═════ THE INPUT

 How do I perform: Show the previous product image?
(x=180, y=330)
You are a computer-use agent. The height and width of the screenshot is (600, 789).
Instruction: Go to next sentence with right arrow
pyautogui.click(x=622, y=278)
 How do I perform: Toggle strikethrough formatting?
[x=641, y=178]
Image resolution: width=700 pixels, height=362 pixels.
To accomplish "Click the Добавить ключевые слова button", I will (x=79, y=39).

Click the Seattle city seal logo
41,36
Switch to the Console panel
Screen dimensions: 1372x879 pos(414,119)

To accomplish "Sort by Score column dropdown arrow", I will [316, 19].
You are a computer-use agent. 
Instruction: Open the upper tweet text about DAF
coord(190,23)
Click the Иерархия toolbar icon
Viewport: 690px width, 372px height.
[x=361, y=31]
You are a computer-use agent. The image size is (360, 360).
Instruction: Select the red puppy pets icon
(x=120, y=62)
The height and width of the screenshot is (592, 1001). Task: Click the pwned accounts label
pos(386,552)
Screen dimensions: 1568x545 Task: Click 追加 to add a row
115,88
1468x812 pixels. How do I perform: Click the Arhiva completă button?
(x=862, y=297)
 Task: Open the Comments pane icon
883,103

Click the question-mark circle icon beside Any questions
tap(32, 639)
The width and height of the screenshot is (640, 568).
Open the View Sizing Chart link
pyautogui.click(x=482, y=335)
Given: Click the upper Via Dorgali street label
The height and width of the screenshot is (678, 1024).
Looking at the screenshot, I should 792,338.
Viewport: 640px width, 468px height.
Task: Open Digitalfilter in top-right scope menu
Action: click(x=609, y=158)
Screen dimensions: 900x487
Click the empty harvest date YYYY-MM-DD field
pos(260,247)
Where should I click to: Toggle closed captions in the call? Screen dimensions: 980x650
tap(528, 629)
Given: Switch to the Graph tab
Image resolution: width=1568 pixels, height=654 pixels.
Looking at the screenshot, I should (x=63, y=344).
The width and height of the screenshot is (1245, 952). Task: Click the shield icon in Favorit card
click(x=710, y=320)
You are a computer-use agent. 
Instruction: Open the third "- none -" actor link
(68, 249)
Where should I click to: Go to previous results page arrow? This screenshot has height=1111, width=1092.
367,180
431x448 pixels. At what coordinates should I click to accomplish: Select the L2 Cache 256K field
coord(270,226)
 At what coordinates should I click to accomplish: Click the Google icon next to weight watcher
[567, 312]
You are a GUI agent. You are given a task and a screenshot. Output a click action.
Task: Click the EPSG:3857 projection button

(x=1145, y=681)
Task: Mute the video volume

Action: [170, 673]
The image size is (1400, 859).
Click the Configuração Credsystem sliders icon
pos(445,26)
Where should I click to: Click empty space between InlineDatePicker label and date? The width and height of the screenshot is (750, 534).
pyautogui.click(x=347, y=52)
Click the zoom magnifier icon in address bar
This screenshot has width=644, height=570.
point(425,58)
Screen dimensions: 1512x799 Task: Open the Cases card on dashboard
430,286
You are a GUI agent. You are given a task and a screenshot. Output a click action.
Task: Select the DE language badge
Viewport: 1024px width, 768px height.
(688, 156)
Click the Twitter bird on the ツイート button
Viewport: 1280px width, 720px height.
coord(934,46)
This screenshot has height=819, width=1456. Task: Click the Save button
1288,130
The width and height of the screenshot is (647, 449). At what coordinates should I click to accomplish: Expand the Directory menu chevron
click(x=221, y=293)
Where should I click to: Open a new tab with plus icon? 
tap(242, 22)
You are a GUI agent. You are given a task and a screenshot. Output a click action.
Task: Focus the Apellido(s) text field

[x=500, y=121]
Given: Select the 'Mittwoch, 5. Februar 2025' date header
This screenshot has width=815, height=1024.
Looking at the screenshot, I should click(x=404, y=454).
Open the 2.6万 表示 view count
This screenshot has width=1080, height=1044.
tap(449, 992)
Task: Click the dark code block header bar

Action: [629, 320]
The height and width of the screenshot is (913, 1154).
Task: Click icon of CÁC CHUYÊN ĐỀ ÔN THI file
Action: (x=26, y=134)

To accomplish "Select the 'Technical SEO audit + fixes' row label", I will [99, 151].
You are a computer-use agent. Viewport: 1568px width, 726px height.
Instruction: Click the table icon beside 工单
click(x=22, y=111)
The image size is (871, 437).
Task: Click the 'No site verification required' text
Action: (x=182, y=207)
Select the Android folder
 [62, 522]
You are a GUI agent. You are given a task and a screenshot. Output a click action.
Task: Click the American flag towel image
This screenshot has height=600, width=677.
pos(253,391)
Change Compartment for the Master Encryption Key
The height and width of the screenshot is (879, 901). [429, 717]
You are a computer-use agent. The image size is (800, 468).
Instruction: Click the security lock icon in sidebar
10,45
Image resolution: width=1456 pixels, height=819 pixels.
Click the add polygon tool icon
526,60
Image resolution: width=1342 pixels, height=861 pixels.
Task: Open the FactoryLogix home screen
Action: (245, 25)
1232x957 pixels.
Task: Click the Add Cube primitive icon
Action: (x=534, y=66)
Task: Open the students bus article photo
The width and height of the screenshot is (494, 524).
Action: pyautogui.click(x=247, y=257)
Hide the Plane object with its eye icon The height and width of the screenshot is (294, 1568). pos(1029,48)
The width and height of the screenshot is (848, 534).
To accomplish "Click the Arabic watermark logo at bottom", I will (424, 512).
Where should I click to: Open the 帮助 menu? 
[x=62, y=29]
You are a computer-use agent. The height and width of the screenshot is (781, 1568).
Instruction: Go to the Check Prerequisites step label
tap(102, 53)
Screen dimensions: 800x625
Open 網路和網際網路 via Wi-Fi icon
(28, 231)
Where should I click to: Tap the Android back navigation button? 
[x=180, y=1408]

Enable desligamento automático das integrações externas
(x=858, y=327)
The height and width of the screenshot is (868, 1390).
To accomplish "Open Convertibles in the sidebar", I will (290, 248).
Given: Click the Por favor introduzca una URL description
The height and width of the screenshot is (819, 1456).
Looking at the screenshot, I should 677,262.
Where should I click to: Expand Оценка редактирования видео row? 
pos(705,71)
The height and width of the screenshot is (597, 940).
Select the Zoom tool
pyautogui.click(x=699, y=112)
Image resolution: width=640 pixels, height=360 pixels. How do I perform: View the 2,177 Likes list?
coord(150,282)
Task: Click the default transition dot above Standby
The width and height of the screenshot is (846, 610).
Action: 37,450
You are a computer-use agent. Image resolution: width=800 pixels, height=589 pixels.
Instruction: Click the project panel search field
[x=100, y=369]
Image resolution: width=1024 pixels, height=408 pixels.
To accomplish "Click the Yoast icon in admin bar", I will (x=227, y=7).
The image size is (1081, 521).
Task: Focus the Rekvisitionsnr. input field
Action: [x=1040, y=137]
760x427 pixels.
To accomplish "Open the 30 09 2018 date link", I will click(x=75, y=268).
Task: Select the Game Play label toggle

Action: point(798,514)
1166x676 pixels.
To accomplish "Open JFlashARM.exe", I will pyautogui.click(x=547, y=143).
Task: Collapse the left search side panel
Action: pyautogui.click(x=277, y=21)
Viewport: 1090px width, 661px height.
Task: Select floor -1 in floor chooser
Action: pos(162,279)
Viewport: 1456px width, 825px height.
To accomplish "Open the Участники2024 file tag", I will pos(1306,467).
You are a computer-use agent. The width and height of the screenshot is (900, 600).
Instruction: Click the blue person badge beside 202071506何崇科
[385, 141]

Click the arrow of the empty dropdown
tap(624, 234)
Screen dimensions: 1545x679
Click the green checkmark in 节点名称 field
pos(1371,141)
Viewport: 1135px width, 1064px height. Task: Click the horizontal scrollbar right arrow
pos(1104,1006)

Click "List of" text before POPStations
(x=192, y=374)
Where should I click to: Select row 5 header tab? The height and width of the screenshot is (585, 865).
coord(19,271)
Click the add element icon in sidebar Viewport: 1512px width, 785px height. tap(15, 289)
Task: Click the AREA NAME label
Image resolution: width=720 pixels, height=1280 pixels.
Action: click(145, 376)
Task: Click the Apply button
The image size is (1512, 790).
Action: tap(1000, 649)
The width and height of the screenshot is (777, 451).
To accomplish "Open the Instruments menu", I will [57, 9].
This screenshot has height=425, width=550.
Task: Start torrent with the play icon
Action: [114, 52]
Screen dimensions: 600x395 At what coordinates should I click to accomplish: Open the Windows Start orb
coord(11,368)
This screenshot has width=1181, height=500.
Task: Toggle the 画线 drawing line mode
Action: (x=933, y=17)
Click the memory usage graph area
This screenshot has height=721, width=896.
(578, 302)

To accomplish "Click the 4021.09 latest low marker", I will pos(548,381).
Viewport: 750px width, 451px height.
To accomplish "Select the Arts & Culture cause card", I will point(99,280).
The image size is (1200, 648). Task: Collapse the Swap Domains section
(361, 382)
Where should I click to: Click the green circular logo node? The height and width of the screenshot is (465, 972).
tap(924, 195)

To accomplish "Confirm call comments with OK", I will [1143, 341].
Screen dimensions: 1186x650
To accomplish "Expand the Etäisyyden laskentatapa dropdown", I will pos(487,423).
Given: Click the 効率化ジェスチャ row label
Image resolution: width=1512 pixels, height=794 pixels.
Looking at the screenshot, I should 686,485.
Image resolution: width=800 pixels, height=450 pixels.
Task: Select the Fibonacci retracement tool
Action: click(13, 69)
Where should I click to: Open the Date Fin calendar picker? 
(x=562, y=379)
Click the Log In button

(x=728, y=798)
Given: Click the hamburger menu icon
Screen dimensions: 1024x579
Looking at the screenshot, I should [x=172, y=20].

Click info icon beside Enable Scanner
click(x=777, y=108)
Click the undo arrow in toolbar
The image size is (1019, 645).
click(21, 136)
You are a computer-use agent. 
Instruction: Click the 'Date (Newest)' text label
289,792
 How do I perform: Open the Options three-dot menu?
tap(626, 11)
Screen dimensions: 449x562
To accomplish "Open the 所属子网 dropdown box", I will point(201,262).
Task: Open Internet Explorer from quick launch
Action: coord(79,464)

══════════

ABOUT THIS TASK:
Look back at the entries above and repeat, unchanged, every line from the line holding "The width and height of the screenshot is (848, 534)." through the line holding "The height and width of the screenshot is (868, 1390).".

REPLY:
The width and height of the screenshot is (848, 534).
To accomplish "Click the Arabic watermark logo at bottom", I will (424, 512).
Where should I click to: Open the 帮助 menu? 
[x=62, y=29]
You are a computer-use agent. The height and width of the screenshot is (781, 1568).
Instruction: Go to the Check Prerequisites step label
tap(102, 53)
Screen dimensions: 800x625
Open 網路和網際網路 via Wi-Fi icon
(28, 231)
Where should I click to: Tap the Android back navigation button? 
[x=180, y=1408]

Enable desligamento automático das integrações externas
(x=858, y=327)
The height and width of the screenshot is (868, 1390).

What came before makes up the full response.